4.上述put(),putIfAbsent()方法内部同步了,使用的方式是通过Segment<K,V> extends ReentrantLock,使用ReentrantLock的lock()和unlock()方法实现。那么也就是说,锁的粒度是一个Segment,而其他的Segment并不会锁住。这相比于原来的HashTable锁,性能吞吐上明显提高,HashTable由于内部使用一个数组来实现的数据存储,因此上锁时,就会锁住整个数组,所有对数组的操作(put,get等)都会被阻塞。而ConcurrentHashMap使用多个数组来作为内部存储实现,上锁只会锁住其中一个数组,那么其他数组还是可以对外提供操作的。把锁的粒度减小了。
5.我们再来看看get()操作:
public V get(Object key) {
int hash = hash(key.hashCode());
return segmentFor(hash).get(key, hash);
}
V get(Object key, int hash) {
if (count != 0) { // read-volatile
HashEntry<K,V> e = getFirst(hash);
while (e != null) {
if (e.hash == hash && key.equals(e.key)) {
V v = e.value;
//这个为什么会产生呢?这是以前JDK会出现的问题,目前已解决了,原因是在put()方//法调用时,分四步插入:
// 1 this.key = key;
// 2 this.hash = hash;
// 3 this.next = next;
// 4 this.value = value;
// 有可能执行了1,但还没执行4,所以value为默认null,因此需要readValueUnderLock(e)来读同步。
//说明:产生这个问题的根本原因在于之前jvm初始化对象操作是在堆上完成,而现在的jvm是在工作线程完成对//象初始化,然后同步到堆中去,不会出现初始化一半的情况。其他线程要么看不到,要么看到完整的对象。
if (v != null)
return v;
return readValueUnderLock(e); // recheck
}
e = e.next;
}
}
return null;
}
V readValueUnderLock(HashEntry<K,V> e) {
lock();
try {
return e.value;
} finally {
unlock();
}
}
6.从put(),get(),remove()我们可以清晰地了解ConcurrentHashMap的内部实现思想及原理。put,remove是同步的,get()是非同步的。大多数时候,读起来非常快,接近HashMap.get()的速度。
7.remove()方法的实现:
整个remove实现并不复杂,但是需要注意如下几点。第一,当要删除的结点存在时,删除的最后一步操作要将count的值减一。这必须是最后一步操作,否则读取操作可能看不到之前对段所做的结构性修改。第二,remove执行的开始就将table赋给一个局部变量tab,这是因为table是 volatile变量,读写volatile变量的开销很大。编译器也不能对volatile变量的读写做任何优化,直接多次访问非volatile实例变量没有多大影响,编译器会做相应优化。
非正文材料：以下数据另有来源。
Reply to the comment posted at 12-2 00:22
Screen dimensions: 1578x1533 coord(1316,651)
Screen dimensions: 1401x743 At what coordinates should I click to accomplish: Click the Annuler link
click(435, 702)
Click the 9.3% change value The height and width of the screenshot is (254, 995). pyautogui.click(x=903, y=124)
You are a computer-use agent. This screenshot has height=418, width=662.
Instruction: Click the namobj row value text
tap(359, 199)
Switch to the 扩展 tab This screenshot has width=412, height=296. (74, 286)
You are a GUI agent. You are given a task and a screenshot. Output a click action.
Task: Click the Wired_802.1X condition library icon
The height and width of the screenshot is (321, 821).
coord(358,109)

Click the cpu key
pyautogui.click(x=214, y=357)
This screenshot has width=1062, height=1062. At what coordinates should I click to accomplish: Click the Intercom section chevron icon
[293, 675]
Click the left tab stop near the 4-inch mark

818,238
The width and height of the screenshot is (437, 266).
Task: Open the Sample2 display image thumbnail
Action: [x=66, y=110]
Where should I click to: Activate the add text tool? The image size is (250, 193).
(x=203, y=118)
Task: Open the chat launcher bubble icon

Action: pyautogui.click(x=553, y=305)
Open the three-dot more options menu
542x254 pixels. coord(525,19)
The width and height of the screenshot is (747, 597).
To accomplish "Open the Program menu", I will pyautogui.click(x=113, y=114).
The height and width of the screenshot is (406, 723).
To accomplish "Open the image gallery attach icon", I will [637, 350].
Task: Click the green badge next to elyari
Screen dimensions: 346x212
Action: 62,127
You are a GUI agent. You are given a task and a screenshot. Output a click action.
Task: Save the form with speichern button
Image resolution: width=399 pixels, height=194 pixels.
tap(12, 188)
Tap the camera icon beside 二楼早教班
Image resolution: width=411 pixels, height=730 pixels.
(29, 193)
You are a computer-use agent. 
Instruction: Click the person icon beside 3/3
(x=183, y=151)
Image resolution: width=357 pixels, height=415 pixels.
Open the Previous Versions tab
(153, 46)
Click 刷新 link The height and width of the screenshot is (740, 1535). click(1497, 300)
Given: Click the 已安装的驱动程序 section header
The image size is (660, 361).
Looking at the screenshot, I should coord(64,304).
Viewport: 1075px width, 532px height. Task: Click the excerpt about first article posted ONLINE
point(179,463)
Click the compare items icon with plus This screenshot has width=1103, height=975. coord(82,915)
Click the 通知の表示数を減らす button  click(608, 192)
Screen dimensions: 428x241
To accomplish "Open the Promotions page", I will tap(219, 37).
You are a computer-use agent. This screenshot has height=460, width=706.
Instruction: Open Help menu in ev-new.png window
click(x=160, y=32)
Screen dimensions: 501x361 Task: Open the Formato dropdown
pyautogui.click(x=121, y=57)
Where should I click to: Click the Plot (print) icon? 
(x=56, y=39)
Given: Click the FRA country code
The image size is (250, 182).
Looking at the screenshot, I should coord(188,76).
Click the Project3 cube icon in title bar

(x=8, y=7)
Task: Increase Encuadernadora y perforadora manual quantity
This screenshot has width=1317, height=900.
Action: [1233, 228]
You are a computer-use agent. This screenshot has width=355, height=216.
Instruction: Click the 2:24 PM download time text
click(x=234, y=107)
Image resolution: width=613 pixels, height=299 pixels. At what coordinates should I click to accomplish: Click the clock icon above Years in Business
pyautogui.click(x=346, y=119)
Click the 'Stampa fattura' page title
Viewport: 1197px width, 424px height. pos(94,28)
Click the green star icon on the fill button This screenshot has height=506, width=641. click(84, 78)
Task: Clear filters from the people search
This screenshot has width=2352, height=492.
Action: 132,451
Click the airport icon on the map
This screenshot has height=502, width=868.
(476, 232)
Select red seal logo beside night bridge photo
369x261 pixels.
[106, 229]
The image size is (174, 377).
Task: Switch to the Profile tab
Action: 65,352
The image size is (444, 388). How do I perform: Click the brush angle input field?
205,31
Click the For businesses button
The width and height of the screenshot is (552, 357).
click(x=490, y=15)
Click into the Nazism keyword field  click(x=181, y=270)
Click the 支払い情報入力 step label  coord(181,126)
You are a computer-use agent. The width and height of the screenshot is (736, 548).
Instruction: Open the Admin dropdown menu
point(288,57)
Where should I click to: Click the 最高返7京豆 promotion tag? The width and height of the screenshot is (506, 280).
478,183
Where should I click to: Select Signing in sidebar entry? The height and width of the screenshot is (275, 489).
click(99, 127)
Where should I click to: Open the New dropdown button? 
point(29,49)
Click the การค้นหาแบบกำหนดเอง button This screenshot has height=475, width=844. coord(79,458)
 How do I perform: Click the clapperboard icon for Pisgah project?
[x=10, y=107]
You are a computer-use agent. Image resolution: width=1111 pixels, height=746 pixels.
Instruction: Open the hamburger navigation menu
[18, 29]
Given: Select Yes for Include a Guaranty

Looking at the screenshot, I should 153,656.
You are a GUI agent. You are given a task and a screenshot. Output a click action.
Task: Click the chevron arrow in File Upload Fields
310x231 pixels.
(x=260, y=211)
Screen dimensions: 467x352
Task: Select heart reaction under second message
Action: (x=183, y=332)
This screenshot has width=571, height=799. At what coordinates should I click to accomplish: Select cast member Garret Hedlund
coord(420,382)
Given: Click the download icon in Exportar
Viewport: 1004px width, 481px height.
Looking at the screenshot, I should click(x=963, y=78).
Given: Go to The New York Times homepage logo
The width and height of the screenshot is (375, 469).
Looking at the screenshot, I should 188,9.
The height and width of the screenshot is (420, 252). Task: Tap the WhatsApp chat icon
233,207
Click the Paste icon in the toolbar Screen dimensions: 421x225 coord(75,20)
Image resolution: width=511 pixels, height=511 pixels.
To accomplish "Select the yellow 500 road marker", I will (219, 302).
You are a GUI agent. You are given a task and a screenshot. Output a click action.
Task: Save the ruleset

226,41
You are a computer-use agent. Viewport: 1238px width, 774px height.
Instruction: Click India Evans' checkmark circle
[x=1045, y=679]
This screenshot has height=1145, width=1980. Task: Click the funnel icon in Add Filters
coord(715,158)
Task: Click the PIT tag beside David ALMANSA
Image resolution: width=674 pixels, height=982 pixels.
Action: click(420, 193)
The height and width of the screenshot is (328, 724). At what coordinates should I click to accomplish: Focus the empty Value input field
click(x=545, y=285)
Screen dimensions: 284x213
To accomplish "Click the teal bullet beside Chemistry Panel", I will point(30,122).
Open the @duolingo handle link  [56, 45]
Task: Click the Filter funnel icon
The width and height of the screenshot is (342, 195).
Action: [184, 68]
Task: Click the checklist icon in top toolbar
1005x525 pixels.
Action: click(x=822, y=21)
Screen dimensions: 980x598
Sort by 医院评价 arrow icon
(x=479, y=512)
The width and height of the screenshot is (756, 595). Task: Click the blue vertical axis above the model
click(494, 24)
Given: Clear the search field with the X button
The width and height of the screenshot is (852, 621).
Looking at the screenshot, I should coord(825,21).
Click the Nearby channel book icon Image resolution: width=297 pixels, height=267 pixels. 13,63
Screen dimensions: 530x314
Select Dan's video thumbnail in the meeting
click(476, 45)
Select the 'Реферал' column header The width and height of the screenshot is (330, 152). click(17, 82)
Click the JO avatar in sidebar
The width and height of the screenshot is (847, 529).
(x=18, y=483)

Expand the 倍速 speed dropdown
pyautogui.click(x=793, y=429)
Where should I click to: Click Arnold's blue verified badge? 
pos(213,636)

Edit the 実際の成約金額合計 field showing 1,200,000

从remove()方法我们可以看出,在删除一个节点时,需要对链表该节点之前的所有节点重新创建,之后节点不用处理。
V remove(Object key, int hash, Object value) {
lock();
try {
int c = count - 1;
HashEntry<K,V>[] tab = table;
int index = hash & (tab.length - 1);
HashEntry<K,V> first = tab[index];
HashEntry<K,V> e = first;
while (e != null && (e.hash != hash || !key.equals(e.key)))
e = e.next;
V oldValue = null;
if (e != null) {
V v = e.value;
if (value == null || value.equals(v)) {
oldValue = v;
// All entries following removed node can stay
// in list, but all preceding ones need to be
// cloned.
++modCount;
HashEntry<K,V> newFirst = e.next;
//重新创建之前的节点。
for (HashEntry<K,V> p = first; p != e; p = p.next)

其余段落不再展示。